Organisatrice du congrès, l’Union internationale pour la conservation de la nature (UICN), énorme ONG environnementale, souhaiterait orienter, par son événement, les décisions qui seront prises à Glasgow (Écosse) en novembre, lors de la COP26 sur le climat, et à Kunming (Chine) au printemps prochain, pour la conférence des Nations unies sur la biodiversité (COP15).

Outre les solutions fondées sur la nature (SfN) et la restauration de 20 % des écosystèmes prioritaires, la création de nouvelles « aires protégées » constitue sans doute la mesure phare du projet de cadre mondial des Nations unies, qui doit être adopté au terme de la COP15 et sur lequel tente de peser l’UICN.

Les aires protégées couvrent actuellement 17 % des terres et près de 8 % des mers. L’objectif serait de protéger 30 % de l’ensemble de la planète d’ici 2030 (d’où le nom « d’objectif 30×30 »).
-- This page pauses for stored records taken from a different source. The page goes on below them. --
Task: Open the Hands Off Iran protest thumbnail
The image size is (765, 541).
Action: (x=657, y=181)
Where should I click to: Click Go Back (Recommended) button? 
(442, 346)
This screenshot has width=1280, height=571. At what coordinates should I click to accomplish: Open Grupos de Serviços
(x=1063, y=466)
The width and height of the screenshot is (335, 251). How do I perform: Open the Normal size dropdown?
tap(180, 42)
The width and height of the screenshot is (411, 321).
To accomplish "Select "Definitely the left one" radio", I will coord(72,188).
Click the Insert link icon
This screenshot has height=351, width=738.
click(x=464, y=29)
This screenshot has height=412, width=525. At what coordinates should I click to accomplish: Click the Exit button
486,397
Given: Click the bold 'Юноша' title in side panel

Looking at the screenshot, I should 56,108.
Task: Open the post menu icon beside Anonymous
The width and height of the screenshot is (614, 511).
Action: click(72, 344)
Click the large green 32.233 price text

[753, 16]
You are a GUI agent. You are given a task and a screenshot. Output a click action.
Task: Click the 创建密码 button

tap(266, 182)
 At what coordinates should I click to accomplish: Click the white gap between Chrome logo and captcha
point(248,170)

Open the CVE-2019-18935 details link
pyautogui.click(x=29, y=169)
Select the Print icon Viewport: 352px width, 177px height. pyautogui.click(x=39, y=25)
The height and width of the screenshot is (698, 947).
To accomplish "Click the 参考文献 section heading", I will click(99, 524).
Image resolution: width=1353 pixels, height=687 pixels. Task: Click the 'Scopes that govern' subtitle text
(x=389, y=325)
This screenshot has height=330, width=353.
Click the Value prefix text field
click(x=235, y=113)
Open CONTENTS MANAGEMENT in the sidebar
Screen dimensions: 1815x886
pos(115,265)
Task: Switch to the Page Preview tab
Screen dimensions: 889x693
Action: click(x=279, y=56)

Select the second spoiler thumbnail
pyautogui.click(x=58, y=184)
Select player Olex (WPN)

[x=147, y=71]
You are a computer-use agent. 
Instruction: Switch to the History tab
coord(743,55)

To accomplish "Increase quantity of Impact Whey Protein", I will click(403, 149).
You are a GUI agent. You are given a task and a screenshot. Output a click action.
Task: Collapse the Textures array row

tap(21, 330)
La France a d’ores et déjà passé le cap, en grande partie T (TAAF), très vastes et quasi désertiques.  

Aussi raisonnable qu’elle puisse paraître, la politique des aires protégées entraîne pourtant, dans les faits, de profondes violations des droits humains et des spoliations de terres sans commune mesure dans l’histoire récente : tel est le message que cherche à faire passer Survival International, en marge de l’événement de l’UICN.

Le 2 septembre, l’association de défense des peuples autochtones a en effet organisé un congrès alternatif à Marseille, « Notre terre ! Notre nature », afin de protester contre ce qu’elle nomme le « colonialisme vert » ou la « conservation-forteresse ». 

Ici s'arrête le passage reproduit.